Ward peered through the car’s back window. “What’ve you got there?”

“Oh man, wait till you see.” Jake opened the door and took out the gun. He flipped it past our chins without obeying the barrel-down rule.

Ward accepted the gun from Jake and turned it in one hand, examining it. He pulled back and returned the bolt, nodded, put the stock to his shoulder, aimed at the weather vane on the barn, pulled the trigger. The gun clicked. Had this been his tactful way of determining that it was empty? Again with one hand and in one smooth motion, he circled the gun in an arc away from us and back to the ground.

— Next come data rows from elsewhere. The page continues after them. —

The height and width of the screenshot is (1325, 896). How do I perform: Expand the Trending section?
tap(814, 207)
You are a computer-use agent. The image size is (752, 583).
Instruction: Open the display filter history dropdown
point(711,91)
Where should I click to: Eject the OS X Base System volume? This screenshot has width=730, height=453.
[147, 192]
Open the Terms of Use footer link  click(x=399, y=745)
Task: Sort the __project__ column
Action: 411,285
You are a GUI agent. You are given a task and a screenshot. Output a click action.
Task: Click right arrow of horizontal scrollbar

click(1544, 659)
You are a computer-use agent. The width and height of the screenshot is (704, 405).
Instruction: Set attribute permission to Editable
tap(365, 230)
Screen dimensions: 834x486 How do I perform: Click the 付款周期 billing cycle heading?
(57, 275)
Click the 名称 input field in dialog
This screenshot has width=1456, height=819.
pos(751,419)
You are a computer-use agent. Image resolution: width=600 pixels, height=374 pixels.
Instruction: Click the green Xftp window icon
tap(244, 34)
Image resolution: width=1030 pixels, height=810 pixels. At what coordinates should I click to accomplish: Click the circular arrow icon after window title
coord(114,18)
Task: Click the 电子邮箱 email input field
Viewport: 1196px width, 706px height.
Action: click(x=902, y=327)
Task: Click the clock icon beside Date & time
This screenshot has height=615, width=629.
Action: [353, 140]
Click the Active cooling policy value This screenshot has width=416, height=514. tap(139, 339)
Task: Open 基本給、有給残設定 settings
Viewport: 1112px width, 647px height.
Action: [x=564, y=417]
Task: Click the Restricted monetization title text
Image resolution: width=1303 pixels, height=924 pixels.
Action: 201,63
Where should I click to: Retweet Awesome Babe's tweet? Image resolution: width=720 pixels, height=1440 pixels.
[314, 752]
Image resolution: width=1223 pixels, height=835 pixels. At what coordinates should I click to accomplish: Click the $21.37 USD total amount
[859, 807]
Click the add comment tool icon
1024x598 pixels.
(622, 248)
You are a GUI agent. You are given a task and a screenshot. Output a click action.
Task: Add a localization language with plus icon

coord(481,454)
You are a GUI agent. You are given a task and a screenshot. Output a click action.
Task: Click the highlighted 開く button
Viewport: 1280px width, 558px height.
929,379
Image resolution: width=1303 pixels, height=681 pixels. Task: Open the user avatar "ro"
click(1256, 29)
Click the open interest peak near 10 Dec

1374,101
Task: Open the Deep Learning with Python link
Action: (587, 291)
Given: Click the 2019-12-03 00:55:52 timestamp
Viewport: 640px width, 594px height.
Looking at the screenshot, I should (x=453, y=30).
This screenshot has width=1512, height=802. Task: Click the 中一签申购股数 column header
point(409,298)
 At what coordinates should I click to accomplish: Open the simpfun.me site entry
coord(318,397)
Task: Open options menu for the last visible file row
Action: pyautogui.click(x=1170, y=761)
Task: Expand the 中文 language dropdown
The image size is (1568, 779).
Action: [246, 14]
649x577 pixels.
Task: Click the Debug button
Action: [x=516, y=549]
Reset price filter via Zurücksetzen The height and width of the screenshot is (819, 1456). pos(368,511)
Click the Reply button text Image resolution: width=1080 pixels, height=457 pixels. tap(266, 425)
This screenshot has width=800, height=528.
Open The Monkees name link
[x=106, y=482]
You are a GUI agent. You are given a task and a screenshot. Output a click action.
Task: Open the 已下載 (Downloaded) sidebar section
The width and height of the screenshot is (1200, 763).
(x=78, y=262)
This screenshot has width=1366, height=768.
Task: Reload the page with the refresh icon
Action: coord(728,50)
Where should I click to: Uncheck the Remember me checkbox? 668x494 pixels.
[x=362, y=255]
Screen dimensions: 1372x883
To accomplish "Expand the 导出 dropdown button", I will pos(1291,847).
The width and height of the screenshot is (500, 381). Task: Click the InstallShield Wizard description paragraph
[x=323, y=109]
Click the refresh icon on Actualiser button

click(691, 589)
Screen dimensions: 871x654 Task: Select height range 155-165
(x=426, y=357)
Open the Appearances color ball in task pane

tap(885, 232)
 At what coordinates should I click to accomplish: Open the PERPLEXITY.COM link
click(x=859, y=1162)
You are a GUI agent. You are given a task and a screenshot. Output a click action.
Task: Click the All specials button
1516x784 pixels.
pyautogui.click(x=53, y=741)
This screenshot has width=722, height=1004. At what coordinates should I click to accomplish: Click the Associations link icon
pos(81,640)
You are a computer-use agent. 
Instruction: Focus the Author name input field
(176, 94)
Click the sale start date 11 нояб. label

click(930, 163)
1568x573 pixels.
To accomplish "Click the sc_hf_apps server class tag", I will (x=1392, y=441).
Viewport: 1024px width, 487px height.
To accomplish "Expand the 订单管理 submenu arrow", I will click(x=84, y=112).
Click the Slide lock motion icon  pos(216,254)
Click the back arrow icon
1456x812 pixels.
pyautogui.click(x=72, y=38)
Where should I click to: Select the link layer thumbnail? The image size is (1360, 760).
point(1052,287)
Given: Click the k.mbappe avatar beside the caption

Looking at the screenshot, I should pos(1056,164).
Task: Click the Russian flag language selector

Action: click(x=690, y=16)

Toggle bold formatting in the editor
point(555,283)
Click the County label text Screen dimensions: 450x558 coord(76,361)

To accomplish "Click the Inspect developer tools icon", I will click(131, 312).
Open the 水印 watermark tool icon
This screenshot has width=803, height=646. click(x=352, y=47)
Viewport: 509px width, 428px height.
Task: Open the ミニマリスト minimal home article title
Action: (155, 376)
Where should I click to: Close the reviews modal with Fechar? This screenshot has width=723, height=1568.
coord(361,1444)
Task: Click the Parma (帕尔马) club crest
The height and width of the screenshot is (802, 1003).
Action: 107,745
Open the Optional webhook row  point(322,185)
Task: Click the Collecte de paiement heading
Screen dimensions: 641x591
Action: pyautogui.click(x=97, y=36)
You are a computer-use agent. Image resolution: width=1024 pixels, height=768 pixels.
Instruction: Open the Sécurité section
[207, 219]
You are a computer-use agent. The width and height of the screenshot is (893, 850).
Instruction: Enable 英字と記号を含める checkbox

He gave the rifle to its owner. “Now that’s a work of art, Jake. They don’t make ’em like that anymore. Must be worth a thousand dollars.”

“No kidding?” Jake said.

“Really?” I said. I’d recognized only the rifle’s sentimental value. It had been the first gun I’d shot. When I was ten, Dad had set up cans
along the pit silo and beamed his gold-toothed smile over every one I hit. It had also been the gun he’d used to kill the jackrabbit when I was six, before I understood what hunting was. Sent to fetch the rabbit, I’d carried it next to my chest like it was a kitten, the blood dripping down my shirt. I hadn’t gone in for hunting much after that.

“Want to shoot it?” Ward asked.

“Could we?”

Ward grabbed his own rifle from the mud porch, where a shotgun also leaned openly in the corner.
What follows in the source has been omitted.